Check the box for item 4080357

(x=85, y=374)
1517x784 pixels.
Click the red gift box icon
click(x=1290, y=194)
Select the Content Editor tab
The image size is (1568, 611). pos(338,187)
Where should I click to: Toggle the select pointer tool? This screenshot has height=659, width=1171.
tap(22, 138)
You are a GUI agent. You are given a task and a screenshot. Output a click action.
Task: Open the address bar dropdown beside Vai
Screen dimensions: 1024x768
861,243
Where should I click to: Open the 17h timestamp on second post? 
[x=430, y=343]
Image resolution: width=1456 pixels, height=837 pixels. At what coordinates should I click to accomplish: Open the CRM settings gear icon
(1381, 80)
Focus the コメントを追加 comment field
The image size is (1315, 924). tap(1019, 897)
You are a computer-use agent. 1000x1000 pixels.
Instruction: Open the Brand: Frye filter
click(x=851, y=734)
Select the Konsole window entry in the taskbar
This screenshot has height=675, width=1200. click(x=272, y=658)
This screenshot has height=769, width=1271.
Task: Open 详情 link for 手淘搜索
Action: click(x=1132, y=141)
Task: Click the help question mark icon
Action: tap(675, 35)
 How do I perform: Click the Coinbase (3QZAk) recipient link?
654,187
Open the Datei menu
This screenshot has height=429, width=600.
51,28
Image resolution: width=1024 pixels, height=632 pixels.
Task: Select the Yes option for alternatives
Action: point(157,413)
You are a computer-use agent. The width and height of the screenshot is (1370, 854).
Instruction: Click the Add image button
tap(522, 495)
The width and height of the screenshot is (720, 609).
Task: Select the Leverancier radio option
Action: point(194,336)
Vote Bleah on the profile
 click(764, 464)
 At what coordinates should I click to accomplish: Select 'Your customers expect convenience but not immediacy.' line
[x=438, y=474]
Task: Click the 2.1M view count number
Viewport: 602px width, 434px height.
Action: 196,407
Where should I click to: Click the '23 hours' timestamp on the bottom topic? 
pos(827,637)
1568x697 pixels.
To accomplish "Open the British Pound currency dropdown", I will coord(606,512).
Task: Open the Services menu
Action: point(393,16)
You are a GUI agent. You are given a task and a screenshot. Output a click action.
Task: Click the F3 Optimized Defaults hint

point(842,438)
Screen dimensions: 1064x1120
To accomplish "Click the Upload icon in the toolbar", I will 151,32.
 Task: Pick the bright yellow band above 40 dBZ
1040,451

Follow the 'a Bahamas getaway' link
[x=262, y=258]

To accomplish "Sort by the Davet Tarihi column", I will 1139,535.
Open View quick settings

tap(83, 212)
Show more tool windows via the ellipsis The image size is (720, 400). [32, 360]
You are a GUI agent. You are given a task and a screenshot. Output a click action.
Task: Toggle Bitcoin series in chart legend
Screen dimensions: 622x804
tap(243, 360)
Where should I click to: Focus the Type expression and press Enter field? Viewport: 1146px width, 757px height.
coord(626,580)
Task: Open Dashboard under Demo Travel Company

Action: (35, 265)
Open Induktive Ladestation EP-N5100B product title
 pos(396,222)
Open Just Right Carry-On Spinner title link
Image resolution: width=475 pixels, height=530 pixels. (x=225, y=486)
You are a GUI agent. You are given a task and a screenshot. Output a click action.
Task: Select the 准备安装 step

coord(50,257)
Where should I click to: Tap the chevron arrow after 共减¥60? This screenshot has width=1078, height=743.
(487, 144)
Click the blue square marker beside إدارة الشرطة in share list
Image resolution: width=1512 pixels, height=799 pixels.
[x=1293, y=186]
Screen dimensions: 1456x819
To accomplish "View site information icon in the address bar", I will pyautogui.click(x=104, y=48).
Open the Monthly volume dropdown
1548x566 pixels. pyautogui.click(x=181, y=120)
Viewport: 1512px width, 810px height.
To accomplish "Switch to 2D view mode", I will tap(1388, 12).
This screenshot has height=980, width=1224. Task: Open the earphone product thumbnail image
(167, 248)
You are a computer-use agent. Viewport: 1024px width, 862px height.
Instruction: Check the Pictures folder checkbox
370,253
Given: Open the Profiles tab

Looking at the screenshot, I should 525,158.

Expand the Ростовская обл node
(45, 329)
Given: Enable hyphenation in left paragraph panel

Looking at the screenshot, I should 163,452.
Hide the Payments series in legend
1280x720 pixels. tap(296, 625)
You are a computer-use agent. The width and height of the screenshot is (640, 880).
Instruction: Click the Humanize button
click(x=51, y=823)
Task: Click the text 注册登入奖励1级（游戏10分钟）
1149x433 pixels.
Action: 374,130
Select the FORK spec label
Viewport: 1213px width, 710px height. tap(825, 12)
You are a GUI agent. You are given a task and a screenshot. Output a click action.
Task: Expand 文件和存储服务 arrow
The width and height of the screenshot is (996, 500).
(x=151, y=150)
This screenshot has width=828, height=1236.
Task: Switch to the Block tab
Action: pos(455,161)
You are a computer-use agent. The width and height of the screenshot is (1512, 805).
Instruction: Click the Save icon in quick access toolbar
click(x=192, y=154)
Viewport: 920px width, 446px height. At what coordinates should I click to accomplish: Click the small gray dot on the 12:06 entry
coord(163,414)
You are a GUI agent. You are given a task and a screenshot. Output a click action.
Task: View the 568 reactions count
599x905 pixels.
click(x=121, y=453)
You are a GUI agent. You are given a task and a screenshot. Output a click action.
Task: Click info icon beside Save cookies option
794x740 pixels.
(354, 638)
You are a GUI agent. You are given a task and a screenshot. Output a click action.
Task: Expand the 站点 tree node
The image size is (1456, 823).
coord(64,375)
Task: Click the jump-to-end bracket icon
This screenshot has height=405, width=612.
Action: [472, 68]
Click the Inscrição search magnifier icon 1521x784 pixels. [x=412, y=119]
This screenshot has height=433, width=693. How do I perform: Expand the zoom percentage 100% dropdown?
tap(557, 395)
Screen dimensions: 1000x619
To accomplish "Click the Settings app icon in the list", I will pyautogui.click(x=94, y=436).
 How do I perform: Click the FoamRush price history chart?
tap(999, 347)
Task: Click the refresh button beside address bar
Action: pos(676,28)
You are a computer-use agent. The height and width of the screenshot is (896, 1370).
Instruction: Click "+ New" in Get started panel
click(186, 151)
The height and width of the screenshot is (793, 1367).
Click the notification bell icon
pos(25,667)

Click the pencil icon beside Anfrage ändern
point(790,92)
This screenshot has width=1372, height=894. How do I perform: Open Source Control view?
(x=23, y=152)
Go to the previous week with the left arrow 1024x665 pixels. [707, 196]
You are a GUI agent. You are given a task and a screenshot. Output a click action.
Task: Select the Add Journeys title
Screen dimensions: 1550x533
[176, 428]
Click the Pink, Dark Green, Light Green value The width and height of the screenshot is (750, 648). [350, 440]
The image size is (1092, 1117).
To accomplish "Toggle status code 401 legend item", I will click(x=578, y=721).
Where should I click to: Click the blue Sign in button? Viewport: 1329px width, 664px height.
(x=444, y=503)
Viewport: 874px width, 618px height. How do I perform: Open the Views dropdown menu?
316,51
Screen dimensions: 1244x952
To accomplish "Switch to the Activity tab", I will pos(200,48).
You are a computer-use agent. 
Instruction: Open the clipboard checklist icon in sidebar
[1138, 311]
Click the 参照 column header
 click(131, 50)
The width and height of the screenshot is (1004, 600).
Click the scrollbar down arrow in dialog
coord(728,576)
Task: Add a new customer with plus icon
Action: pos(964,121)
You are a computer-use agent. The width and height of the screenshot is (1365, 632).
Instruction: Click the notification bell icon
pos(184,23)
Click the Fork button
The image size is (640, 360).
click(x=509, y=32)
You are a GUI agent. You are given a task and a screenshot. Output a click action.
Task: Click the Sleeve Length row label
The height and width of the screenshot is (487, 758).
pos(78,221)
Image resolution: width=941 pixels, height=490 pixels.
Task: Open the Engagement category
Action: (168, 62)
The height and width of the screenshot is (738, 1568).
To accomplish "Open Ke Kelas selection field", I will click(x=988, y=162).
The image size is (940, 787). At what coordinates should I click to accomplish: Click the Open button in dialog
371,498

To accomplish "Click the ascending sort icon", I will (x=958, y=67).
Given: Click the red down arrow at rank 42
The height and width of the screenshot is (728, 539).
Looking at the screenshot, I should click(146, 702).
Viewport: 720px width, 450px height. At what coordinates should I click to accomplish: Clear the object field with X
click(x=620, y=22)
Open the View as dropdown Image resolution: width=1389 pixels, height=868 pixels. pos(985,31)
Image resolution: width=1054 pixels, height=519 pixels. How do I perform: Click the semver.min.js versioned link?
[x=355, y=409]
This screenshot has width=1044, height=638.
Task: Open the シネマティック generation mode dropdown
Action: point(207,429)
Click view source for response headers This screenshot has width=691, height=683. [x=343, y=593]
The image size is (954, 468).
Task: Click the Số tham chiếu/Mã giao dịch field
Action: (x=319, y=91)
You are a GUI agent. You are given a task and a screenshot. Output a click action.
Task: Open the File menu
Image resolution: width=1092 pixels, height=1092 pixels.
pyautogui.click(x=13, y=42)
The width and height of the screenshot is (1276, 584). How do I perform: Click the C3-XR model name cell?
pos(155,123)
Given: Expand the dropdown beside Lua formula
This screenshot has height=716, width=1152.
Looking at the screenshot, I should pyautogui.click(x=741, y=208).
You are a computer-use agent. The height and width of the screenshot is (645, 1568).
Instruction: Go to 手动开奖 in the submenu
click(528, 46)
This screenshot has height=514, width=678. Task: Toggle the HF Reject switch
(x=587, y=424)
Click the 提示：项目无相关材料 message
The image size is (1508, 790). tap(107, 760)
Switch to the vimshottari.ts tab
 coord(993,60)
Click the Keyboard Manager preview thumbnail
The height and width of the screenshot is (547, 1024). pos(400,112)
┄┄┄┄┄┄┄┄┄┄┄┄┄┄┄┄┄┄┄┄
Going through the records above, count the lines that hold "computer" and answer with the count alone.

### Task response
9